John King, who served aboard several warships during a career that spanned 26 years after enlisting in the U.S. Navy in 1893, is one of only 19 people ever to receive two Medals of Honor.
King is buried in Calvary Cemetery at the intersection of Greenwood Street and Third Street. Members of Hot Springs veterans groups annually participate in the wreath-laying ceremony, which will be held at 10 a.m. Thursday.
A delegation of 24 Hot Springs residents plans to visit King’s hometown of Ballinrobe as part of a tour of Ireland in August.
“The Hot Springs delegation will include several members of the organizing committee for our annual First Ever Shortest St. Patrick’s Day Parade,” Steve Arrison, CEO of Visit Hot Springs and one of the original organizers of the parade, said in a news release.
“We will visit with Ballinrobe city officials and lay a wreath at the John King statue that is located in their city center.”
The First Ever 14th Annual World’s Shortest St. Patrick’s Day Parade will be held Friday on Bridge Street. The wreath-laying at King’s grave has been a part of the celebration since 2004.
“It is fitting that we here in Hot Springs honor this proud son of Ireland who became a genuine patriotic American hero in service of our country as we celebrate St. Patrick’s Day with a parade that has received dozens of accolades from Irish Central, the official clearing house for
all things having to do with Irish-Americans and their proud heritage,” Arrison said.

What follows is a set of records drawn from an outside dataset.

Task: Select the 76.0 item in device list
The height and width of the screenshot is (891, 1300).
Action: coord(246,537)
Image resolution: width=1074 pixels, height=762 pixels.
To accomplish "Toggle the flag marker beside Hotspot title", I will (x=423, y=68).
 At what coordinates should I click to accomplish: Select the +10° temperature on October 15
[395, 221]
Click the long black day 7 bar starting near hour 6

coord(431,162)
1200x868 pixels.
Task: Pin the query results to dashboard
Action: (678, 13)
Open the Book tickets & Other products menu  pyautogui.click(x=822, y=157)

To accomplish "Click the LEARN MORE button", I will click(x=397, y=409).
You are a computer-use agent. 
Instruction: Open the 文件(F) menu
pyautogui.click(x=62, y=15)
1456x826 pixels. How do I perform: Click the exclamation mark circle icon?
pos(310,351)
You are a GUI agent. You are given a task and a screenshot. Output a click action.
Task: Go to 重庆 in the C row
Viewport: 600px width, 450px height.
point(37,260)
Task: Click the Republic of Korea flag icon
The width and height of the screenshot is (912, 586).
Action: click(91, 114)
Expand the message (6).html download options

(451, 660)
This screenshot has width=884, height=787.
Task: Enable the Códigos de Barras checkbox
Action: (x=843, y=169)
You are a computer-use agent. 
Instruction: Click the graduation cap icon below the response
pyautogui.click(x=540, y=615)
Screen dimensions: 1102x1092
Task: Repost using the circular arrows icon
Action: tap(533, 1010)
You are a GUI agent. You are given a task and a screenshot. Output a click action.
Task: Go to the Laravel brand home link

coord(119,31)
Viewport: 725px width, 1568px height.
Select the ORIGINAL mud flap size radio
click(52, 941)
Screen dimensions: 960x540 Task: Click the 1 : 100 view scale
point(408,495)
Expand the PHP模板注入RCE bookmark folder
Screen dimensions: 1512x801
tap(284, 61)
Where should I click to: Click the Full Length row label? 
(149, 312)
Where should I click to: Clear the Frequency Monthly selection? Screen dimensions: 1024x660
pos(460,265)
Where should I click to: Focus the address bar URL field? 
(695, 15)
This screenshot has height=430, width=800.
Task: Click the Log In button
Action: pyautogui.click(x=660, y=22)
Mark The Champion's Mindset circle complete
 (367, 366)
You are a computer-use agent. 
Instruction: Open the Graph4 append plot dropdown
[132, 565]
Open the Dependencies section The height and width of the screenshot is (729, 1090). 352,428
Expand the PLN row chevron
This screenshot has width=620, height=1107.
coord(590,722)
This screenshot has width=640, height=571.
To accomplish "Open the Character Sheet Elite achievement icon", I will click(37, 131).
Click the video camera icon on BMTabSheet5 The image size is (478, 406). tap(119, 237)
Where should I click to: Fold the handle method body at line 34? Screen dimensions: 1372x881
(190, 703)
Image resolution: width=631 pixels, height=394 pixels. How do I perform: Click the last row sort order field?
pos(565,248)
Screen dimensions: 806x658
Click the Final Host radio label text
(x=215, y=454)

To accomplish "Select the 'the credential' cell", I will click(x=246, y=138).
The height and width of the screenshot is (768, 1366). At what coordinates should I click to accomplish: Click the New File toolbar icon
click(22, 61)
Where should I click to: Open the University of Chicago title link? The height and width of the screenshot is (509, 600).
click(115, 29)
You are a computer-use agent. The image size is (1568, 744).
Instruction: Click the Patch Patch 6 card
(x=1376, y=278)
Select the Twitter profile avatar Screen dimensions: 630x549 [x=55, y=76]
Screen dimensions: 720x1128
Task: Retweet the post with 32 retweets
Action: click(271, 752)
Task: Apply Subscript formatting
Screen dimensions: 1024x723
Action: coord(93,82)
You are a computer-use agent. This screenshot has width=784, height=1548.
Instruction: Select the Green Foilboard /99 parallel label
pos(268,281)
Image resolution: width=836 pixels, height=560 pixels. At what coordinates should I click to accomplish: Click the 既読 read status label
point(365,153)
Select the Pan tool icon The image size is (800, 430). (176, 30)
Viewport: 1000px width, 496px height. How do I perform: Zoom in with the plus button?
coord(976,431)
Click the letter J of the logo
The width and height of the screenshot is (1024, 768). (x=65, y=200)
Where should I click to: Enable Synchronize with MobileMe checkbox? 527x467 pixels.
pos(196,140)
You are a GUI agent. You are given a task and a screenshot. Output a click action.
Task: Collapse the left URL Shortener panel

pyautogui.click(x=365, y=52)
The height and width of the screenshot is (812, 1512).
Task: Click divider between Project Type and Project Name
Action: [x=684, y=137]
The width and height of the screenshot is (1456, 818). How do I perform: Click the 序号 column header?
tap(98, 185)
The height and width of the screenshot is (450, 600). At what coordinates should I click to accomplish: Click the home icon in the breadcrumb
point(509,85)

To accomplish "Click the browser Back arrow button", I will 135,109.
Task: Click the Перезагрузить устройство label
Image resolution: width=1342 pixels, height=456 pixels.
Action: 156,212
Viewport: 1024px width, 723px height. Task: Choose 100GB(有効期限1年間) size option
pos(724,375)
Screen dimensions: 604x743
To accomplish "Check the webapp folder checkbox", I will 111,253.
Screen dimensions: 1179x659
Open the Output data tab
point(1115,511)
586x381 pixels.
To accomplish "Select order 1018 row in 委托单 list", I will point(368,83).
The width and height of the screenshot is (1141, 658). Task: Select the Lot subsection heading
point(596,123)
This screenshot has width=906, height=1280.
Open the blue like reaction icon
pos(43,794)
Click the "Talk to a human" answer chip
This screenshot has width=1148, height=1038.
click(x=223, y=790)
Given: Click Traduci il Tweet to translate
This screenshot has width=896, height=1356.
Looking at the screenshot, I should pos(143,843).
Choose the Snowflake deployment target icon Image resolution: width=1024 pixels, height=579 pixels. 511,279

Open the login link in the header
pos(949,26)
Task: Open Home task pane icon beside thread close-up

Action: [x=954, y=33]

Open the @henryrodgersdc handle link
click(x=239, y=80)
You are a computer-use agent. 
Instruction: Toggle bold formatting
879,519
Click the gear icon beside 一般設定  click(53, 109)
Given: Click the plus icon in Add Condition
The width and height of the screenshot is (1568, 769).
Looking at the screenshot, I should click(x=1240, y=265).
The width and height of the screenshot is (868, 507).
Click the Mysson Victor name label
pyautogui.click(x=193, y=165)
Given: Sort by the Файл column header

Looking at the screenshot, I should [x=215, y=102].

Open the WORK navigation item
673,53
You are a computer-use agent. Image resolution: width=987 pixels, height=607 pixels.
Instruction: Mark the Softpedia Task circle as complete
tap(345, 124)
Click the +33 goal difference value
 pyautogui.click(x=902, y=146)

After serving in the Spanish-American War and the Philippine insurrection, King died May 20, 1938, at the Army and Navy General Hospital, now Arkansas Career Training Institute, after arriving here in 1937 for treatment.
King was born in Currabee on the outskirts of Ballinrobe in 1862. He emigrated to the United States as a young man and enlisted in the U.S. Navy in New York in 1893.
According to the U.S. Navy’s Naval History and Heritage Command’s website, King was twice awarded the Medal of Honor, in both cases for “heroism in the line of his profession” during boiler accidents.